(Target pointing data)
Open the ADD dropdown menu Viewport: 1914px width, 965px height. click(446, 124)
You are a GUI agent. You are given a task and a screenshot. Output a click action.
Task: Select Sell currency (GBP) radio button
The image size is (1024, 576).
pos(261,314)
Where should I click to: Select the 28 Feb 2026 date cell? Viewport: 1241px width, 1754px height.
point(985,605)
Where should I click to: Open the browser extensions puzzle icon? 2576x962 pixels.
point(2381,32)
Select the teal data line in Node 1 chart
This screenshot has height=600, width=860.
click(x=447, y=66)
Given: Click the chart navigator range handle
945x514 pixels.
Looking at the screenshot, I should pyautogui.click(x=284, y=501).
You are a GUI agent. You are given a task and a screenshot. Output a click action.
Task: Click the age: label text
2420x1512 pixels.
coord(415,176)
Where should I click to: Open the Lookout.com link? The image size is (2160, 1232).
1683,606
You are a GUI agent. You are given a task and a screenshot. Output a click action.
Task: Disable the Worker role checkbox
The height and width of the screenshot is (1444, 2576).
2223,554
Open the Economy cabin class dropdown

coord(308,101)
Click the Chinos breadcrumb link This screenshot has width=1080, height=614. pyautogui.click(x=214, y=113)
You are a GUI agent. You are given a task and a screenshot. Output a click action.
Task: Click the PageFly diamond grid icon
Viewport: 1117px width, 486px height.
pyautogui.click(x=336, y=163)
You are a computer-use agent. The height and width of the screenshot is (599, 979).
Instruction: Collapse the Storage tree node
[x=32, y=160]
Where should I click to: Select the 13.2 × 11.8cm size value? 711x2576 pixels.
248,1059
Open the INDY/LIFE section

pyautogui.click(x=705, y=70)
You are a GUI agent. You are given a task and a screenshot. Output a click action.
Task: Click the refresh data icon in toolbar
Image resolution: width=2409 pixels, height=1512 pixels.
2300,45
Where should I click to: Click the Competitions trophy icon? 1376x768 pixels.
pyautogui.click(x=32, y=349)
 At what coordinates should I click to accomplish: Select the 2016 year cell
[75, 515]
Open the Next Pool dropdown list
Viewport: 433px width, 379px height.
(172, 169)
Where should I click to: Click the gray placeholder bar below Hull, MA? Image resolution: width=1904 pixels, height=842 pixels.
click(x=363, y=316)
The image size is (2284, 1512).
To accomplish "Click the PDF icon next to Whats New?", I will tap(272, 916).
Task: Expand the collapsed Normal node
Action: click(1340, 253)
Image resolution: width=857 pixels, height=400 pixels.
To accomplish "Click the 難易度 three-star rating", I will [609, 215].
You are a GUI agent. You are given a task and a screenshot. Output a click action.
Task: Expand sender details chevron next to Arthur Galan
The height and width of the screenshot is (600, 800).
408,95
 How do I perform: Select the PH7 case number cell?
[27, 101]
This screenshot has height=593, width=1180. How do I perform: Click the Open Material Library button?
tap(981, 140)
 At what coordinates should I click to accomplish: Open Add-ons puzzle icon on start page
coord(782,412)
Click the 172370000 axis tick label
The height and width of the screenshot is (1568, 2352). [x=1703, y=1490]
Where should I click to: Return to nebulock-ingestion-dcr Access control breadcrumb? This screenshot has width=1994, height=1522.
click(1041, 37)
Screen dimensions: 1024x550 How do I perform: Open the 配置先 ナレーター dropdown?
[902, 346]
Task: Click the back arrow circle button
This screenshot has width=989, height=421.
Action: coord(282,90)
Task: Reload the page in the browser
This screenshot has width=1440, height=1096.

_WRITTEN PROBLEM_
Copy the rows exactly, from the line with "Open the Next Pool dropdown list" up to and including the line with "click(x=363, y=316)".

_REPLY TO THE EXERCISE_
Open the Next Pool dropdown list
Viewport: 433px width, 379px height.
(172, 169)
Where should I click to: Click the gray placeholder bar below Hull, MA? Image resolution: width=1904 pixels, height=842 pixels.
click(x=363, y=316)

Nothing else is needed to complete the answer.